# terraform-state-recovery

> Recover from Terraform state issues after infrastructure recreation. Handles orphaned resources, state drift, and cluster recovery. Use when terraform apply fails with resource conflicts.

- Author: matchpoint-ai-bot
- Repository: Matchpoint-AI/matchpoint-github-runners-helm
- Version: 20260106171828
- Stars: 0
- Forks: 0
- Last Updated: 2026-02-06
- Source: https://github.com/Matchpoint-AI/matchpoint-github-runners-helm
- Web: https://mule.run/skillshub/@@Matchpoint-AI/matchpoint-github-runners-helm~terraform-state-recovery:20260106171828

---

---
name: terraform-state-recovery
description: Recover from Terraform state issues after infrastructure recreation. Handles orphaned resources, state drift, and cluster recovery. Use when terraform apply fails with resource conflicts.
allowed-tools:
  - Bash
  - Read
  - Grep
---

# Terraform State Recovery Skill

## Overview

When Kubernetes clusters are recreated (e.g., Rackspace Spot cloudspace deleted and recreated), Terraform state contains references to resources that no longer exist.
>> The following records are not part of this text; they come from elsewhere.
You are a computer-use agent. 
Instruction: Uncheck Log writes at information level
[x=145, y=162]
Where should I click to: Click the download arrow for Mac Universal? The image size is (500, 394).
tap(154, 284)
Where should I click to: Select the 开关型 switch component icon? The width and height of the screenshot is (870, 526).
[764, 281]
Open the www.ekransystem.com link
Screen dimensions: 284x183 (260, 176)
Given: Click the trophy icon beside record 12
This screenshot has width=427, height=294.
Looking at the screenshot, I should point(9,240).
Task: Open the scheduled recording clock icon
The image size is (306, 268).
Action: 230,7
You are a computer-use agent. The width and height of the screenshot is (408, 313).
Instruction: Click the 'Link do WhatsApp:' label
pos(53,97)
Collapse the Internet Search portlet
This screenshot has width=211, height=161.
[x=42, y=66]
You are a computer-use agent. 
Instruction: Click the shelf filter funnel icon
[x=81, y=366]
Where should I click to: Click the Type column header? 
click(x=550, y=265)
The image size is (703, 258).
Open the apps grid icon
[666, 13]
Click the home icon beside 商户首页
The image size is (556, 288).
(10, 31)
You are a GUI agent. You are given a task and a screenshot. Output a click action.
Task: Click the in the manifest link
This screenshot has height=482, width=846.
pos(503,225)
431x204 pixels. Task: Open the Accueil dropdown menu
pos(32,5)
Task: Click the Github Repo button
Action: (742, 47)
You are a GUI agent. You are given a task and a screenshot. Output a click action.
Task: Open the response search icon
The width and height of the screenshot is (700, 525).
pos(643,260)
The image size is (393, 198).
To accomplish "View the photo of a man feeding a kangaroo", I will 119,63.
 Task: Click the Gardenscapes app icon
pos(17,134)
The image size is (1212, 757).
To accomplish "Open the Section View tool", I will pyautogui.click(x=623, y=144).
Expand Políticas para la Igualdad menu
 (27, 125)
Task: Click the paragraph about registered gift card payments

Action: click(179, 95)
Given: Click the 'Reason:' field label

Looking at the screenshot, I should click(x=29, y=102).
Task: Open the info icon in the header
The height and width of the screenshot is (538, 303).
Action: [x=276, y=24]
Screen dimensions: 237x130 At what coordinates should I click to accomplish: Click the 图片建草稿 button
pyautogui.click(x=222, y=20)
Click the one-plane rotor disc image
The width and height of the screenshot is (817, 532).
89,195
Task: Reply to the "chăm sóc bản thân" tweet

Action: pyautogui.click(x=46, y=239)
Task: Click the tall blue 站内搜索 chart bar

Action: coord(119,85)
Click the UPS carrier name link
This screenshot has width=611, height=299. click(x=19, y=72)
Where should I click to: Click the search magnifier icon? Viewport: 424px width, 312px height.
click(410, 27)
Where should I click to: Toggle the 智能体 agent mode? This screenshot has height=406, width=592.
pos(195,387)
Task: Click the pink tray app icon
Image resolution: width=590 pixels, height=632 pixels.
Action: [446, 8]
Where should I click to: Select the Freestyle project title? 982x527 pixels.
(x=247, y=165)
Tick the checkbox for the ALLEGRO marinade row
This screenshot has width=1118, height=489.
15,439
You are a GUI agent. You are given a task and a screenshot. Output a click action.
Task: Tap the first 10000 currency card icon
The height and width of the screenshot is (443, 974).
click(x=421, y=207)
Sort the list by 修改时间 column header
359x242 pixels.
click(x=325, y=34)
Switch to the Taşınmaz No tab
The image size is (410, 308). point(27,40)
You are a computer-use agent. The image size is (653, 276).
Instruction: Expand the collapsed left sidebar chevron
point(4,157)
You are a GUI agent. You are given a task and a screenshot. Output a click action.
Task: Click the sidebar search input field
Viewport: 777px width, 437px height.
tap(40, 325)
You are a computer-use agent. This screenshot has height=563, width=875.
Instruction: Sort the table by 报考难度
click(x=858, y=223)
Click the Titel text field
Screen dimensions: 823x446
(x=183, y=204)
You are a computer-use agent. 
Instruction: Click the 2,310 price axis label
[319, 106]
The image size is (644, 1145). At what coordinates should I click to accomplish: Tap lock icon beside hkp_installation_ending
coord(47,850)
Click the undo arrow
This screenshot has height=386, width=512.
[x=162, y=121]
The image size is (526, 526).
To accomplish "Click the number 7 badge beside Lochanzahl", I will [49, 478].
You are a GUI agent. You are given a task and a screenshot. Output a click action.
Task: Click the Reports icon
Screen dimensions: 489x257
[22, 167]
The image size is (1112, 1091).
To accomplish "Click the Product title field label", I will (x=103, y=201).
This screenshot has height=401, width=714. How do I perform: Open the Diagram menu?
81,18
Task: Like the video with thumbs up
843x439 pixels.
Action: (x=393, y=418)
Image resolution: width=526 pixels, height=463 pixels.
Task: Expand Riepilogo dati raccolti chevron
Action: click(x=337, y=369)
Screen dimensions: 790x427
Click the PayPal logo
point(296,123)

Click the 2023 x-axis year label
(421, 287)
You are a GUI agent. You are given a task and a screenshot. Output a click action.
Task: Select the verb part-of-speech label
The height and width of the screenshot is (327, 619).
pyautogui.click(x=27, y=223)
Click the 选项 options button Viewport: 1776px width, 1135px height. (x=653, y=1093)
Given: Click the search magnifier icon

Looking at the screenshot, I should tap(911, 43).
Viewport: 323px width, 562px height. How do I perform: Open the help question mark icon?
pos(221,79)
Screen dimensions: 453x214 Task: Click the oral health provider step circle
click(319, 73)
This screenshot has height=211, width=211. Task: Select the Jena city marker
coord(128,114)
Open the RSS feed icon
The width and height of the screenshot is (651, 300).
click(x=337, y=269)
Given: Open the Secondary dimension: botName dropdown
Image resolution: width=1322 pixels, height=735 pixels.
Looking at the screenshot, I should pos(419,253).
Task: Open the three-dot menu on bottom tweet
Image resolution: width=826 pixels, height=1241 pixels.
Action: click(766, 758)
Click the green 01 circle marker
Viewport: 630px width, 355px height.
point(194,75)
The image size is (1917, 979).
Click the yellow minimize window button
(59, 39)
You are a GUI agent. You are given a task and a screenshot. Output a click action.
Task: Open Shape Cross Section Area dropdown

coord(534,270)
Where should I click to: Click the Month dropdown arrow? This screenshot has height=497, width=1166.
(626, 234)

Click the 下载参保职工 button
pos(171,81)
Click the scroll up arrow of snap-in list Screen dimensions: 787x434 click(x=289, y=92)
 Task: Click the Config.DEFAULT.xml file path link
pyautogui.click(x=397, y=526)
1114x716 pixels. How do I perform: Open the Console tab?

This causes apply failures that require manual state cleanup.

## The Problem

### Scenario: Cluster Recreated

1. Initial state: Cluster A with ArgoCD, namespaces, secrets
2. Cluster deleted (spot preemption, manual deletion, provider issue)
3. Cluster B created with same name
4. Terraform apply fails:

```
Error: Resource already exists in state

Resource kubernetes_namespace.arc_runners already exists in state, but the
underlying Kubernetes cluster has been recreated. The resource exists in
terraform state but not in the actual cluster.
```

### Why This Happens

Terraform tracks resources by their Terraform resource ID, not by the underlying infrastructure:

```hcl
resource "kubernetes_namespace" "arc_runners" {
  # State: terraform_resource_id_123
  # Points to: Cluster A (no longer exists)
}
```

When Cluster B is created:
- Terraform state still references Cluster A resources
- `terraform plan` shows resources "already exist" (in state)
- `terraform apply` fails when trying to create them (they don't exist in Cluster B)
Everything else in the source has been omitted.